Grow Your Own Food

Reduce Your Carbon Footprint – Grow Your Own Food

One of the important steps on the pathway to a zero-carbon future is learning how to grow your own food. You can grow in a garden or an allotment, on a balcony or patio, or even on a sunny windowsill. But no matter where you grow your own, it can make a big difference. The more control you can take for what you eat, the easier it will be to reduce your carbon footprint.

The Carbon Footprint of Food

Food production currently accounts for around 26% of greenhouse gas emissions globally. 21% of the total food emissions come from arable crop production for human consumption. And yet that is not the entire picture. This does not include industrial emissions associated with the creation of synthetic fertilizers (Commonly used on non-organic farms). Ammonia, largely used for agricultural fertilization, is one of the four biggest industrial emitters. It accounts for 0.5 Gton CO2 annually.

How much you can reduce your carbon footprint by growing your own will depend on what you currently eat. When you start to try to calculate the carbon cost of your diet, you need to consider:

- The balance of your current diet and lifestyle choices. (Are you a meat-eater? If so, how much meat do you eat? Are you pescatarian, vegetarian, or vegan?)

- How much you spend on food/ how much food you consume on average every year.

- Where and how the food you currently choose was grown. (For example, was the food grown organically? Was it grown in large, mono-crop plantations?)

- Food miles (i.e. how far food has traveled to reach you.)

It is challenging to work out exactly how much you can reduce carbon emissions by growing your own. But it is clear that growing your own can help you cut carbon in a range of different ways.

How Growing Your Own Can Reduce Your Carbon Footprint

Growing at least some fresh produce at home can:

- Make it easier for you to reduce meat and dairy consumption and move towards a more plant-based diet.

- Reduce the amount of food you must buy overall (or even allow you to become self-sufficient in fruits, vegetables, and herbs).

- Take control over growing methods and grow organically. (Non-organic growing has a far higher carbon footprint than organic growing. It also avoids a negative impact on the environment in other ways.)

- Reduce food miles. With such a minimal distance from soil to plate, home growing can eliminate food miles.
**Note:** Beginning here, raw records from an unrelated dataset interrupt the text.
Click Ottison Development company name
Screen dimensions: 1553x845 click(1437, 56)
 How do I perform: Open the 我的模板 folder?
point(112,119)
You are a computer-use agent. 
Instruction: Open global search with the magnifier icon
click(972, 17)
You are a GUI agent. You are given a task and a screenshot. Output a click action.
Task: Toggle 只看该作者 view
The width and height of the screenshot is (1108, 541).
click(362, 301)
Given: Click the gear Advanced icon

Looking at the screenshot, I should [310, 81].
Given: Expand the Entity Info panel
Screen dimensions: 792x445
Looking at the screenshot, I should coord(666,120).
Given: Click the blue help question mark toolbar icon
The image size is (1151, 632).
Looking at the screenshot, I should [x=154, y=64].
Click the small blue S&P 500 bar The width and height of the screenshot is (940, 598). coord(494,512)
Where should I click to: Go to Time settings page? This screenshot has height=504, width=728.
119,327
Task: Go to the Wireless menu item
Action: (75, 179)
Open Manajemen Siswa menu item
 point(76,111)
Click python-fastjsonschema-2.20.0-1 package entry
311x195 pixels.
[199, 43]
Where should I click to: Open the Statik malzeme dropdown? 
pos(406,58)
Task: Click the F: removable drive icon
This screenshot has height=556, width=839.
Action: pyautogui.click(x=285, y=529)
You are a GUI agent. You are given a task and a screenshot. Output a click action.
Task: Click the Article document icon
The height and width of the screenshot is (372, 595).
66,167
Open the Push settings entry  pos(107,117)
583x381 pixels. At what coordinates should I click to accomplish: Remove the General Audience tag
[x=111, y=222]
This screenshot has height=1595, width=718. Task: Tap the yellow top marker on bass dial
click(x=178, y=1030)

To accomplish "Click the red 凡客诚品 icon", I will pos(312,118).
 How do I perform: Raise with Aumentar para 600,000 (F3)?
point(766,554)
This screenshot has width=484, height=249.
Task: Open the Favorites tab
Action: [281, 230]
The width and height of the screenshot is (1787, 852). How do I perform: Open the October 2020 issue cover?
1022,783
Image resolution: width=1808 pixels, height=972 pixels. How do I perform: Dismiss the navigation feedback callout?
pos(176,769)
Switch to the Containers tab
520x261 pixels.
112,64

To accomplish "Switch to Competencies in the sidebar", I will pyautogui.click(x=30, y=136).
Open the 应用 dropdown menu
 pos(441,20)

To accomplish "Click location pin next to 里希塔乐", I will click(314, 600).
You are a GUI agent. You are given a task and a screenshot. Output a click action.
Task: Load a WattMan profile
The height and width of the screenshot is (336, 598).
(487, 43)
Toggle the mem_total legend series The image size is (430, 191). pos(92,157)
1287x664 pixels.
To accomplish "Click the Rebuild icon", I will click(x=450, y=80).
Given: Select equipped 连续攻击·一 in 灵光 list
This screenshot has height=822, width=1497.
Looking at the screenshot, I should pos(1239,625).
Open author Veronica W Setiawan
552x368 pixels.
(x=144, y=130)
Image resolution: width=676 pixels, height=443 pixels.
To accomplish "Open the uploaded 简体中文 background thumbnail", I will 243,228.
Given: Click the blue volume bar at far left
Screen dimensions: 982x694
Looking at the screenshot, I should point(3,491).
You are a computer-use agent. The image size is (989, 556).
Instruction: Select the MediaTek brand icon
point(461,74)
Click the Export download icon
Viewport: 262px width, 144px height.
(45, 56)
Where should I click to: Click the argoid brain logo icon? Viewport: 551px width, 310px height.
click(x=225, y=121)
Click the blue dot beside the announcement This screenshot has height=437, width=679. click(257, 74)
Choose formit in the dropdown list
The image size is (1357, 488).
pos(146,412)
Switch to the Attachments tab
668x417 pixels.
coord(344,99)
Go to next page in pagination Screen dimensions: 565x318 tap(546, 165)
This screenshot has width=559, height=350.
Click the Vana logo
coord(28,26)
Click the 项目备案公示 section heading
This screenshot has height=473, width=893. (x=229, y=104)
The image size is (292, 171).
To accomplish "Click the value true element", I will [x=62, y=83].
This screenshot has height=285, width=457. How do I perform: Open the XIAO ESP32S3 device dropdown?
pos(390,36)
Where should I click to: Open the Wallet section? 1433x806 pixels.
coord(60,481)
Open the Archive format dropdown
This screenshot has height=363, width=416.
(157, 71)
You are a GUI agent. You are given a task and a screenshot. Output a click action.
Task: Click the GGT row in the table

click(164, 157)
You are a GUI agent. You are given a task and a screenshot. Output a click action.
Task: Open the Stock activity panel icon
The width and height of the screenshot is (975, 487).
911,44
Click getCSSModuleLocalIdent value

If you have a garden, you can even help offset some emissions through carbon gardening. Carbon gardening means planting and managing your garden to maximize carbon capture and storage in plants and soil. Planting trees and other perennial plants (in a forest garden, for example), composting, finding other methods to add organic matter to the soil and caring for the soil are all key strategies. So by growing your own, you might not only reduce emissions. You might also be able to mitigate global warming through carbon sequestration.

It is easier than you might imagine to grow food. So wherever you live, this is a great step to take towards a more sustainable and eco-friendly way of life.